── Source extract
Western Australia’s Department of Mines, Industry Regulation and Safety has outlined a number of recommendations to minimise the potential danger caused by sinkholes.
The department has released a preliminary report into an incident at a WA mine in October last year that saw a 13-metre deep sinkhole open up after a working pit floor subsided into a backfilled stope.
Four people were working nearby when the incident happened.
“At the time of the incident, surface drill and blast activities were occurring in the vicinity,” the report says.
“The subsidence event resulted in the loss of an integrated tool carrier and an explosives truck that were parked on the blast pattern.
“A number of charged blast holes were also engulfed in the sinkhole.”
The report says while the vehicles were unoccupied at the time, four people were working near them.
The report says there was one direct cause of the incident.
“At the time of subsidence, the backfilled underground workings were not treated as a void, allowing work to be undertaken above an area of unknown stability,” the report says.
The report also outlined contributing causes, including risk assessment controls not being adhered to and “inadequate change management associated with the decision to move to normal operational practices”.
A number of recommendations were outlined in the report, including assessing backfilled stopes and the potential for them to change over time, ensuring backfill records are available, ensuring all underground workings near open pit work are marked on plans and “developing safe working practices that do not presume that any stope is tight-filled”.
The report also recommended monitoring and recording any change in underground conditions below open-cut workings.
The investigation into the incident is continuing.
────
── Supplied entries
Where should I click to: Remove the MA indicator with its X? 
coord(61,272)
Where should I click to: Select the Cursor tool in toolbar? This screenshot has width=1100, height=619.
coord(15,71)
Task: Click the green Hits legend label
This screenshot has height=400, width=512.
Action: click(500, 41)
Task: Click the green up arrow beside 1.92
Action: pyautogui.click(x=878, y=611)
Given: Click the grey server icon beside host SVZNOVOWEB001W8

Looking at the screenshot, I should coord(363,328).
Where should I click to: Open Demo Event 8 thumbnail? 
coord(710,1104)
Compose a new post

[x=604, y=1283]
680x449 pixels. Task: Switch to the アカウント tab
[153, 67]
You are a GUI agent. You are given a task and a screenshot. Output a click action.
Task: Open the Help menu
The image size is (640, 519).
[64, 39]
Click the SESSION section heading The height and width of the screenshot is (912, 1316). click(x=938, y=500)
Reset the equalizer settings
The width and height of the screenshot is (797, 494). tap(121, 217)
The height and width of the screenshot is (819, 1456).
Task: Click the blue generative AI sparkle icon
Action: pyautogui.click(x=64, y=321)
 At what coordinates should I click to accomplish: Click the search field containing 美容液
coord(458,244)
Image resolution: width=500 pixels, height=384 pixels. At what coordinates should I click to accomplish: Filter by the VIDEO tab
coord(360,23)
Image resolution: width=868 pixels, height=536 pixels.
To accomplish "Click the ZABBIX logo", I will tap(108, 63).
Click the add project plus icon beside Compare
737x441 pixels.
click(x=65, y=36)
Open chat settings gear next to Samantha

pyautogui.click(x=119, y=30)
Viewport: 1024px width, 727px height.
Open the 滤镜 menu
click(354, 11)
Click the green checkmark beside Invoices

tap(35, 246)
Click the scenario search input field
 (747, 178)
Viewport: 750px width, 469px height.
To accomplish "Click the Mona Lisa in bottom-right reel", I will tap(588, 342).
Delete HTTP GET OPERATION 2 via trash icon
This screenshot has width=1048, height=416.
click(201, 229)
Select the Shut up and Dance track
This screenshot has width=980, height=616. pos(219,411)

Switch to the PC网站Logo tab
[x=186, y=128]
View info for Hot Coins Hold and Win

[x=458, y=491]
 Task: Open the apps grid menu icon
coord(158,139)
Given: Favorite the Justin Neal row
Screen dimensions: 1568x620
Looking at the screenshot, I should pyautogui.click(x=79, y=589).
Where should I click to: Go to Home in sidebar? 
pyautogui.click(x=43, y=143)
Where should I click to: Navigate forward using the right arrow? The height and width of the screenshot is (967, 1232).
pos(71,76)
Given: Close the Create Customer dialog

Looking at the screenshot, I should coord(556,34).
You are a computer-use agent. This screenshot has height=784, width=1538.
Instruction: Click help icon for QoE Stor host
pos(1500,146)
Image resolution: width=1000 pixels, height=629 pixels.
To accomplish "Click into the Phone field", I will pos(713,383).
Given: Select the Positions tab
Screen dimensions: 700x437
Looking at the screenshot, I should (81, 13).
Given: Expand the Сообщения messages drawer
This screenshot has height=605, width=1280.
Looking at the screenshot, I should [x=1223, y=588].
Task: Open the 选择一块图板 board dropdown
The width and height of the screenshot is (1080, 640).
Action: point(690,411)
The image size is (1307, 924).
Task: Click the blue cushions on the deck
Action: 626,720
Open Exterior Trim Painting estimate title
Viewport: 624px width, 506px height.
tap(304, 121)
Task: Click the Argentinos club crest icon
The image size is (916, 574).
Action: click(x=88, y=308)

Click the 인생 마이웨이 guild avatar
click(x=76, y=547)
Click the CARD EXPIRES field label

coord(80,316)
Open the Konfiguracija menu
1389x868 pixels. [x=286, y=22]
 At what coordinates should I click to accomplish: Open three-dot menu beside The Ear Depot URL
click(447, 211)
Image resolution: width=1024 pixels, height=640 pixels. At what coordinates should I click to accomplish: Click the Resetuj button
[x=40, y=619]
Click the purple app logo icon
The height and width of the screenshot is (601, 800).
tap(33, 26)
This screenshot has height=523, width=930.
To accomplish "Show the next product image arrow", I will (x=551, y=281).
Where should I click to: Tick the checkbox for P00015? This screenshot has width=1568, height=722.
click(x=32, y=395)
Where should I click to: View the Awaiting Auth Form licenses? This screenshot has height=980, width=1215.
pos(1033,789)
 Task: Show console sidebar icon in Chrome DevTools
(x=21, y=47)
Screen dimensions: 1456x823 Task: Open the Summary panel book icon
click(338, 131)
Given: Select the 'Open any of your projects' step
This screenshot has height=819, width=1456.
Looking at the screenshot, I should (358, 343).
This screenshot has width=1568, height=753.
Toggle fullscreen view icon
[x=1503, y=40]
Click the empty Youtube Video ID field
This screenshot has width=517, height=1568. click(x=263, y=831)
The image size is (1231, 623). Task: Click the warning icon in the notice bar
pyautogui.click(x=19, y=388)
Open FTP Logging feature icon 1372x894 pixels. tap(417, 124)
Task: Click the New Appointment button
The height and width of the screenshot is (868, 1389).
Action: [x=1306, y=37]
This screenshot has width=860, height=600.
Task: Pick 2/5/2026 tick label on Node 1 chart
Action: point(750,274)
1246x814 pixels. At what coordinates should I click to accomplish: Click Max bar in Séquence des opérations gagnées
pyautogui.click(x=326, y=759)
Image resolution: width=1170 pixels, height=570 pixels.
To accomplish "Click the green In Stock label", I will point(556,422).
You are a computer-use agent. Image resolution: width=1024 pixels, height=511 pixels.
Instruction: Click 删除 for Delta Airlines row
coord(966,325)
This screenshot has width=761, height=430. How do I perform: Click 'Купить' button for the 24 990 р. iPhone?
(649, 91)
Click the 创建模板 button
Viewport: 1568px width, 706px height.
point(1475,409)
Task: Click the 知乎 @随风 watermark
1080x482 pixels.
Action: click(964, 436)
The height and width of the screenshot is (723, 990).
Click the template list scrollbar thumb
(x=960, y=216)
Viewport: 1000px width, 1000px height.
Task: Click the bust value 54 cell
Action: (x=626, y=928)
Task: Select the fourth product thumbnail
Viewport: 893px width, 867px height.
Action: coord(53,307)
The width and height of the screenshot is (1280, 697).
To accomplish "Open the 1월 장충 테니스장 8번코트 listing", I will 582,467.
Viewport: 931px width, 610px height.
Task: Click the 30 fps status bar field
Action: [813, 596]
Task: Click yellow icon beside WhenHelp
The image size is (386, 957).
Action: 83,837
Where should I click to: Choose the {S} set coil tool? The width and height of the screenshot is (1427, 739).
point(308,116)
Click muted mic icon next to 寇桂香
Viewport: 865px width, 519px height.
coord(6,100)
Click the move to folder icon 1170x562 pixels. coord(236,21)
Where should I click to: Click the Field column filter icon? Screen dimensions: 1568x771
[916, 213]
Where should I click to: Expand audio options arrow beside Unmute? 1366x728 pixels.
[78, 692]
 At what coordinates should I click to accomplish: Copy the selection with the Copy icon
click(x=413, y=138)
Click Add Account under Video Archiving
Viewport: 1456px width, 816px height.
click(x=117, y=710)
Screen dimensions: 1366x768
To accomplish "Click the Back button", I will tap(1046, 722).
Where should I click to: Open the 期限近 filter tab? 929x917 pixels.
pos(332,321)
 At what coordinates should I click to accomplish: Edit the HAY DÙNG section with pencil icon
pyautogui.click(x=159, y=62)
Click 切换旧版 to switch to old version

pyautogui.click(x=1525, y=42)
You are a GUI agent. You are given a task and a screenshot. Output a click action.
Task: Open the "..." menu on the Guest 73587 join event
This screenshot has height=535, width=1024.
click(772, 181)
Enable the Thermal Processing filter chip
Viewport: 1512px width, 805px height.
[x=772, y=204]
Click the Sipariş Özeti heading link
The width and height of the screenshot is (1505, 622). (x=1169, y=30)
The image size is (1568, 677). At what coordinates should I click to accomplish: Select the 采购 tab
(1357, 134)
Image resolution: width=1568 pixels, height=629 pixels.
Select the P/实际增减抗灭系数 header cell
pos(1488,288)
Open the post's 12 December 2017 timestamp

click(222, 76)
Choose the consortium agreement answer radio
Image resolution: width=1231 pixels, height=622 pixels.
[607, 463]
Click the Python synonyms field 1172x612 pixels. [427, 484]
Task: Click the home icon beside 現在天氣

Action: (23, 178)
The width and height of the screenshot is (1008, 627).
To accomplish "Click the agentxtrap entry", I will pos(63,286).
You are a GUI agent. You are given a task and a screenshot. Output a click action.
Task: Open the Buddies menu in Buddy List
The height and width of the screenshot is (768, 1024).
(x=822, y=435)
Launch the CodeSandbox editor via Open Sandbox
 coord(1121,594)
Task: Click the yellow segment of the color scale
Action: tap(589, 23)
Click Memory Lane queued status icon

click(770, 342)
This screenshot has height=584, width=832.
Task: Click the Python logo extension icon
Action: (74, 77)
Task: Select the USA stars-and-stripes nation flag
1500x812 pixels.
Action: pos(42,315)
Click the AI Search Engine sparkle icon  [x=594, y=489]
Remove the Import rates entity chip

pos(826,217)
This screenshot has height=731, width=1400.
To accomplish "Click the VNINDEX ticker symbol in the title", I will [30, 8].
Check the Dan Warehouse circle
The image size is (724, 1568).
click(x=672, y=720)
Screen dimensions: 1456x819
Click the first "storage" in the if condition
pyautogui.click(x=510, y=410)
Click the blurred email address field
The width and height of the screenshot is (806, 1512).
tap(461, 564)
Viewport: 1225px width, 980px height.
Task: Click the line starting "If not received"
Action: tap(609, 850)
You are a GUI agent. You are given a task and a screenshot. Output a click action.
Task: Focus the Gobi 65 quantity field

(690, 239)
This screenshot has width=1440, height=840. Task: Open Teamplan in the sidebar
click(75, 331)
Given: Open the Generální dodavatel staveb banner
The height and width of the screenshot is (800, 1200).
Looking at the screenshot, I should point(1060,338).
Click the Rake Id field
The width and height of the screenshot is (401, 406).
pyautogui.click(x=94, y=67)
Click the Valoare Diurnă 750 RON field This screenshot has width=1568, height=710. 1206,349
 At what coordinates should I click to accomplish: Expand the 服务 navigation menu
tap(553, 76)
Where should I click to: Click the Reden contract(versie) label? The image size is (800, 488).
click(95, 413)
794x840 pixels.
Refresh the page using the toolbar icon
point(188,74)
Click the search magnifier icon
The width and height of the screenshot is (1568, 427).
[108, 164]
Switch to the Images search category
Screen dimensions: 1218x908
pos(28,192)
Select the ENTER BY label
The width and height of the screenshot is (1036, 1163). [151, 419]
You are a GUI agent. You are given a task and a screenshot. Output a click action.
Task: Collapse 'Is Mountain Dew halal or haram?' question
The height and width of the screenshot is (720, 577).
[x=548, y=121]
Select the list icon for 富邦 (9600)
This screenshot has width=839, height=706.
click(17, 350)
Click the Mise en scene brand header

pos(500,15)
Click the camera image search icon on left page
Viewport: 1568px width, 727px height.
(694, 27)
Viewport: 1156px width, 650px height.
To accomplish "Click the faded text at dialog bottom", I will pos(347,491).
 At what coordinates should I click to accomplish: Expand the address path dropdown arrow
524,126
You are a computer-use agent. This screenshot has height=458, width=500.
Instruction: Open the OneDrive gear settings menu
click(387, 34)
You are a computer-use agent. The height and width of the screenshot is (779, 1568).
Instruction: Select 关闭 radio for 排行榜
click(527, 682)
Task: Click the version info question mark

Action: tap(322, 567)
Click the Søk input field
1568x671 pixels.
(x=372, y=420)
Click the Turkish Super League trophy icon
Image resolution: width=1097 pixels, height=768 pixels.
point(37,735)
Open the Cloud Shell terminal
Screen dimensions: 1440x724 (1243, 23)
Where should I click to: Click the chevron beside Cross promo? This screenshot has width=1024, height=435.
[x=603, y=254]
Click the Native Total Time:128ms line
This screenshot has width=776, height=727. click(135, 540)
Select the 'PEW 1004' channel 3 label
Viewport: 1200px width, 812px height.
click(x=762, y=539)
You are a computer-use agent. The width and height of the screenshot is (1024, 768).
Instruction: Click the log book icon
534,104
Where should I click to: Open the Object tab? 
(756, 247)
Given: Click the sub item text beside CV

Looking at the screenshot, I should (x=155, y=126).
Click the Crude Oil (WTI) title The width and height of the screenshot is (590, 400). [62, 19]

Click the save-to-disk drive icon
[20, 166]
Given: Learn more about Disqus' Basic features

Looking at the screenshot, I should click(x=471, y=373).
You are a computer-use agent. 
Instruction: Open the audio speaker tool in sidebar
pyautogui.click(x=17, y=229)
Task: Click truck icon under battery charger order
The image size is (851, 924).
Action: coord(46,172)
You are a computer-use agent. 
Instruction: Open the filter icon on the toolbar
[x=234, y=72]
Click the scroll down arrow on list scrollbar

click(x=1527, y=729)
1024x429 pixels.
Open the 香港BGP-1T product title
────
Exercise instructions:
1) Reproduce the stretch of the sinkhole article from "The department has" through "a backfilled stope.".
2) List every recommendation that the sinkhole article attributes to the report.
3) Restate as a short list the paragraph of the sinkhole article that begins "The report also outlined contributing causes".
The material placed after the sinkhole article comes from a separate source.

Replies:
1)
The department has released a preliminary report into an incident at a WA mine in October last year that saw a 13-metre deep sinkhole open up after a working pit floor subsided into a backfilled stope.

2)
- Assessing backfilled stopes and the potential for them to change over time
- Ensuring backfill records are available
- Ensuring all underground workings near open pit work are marked on plans
- Developing safe working practices that do not presume that any stope is tight-filled
- Monitoring and recording any change in underground conditions below open-cut workings

3)
Contributing causes identified in the report:
- Risk assessment controls were not adhered to.
- Change management was inadequate in connection with the decision to move to normal operational practices.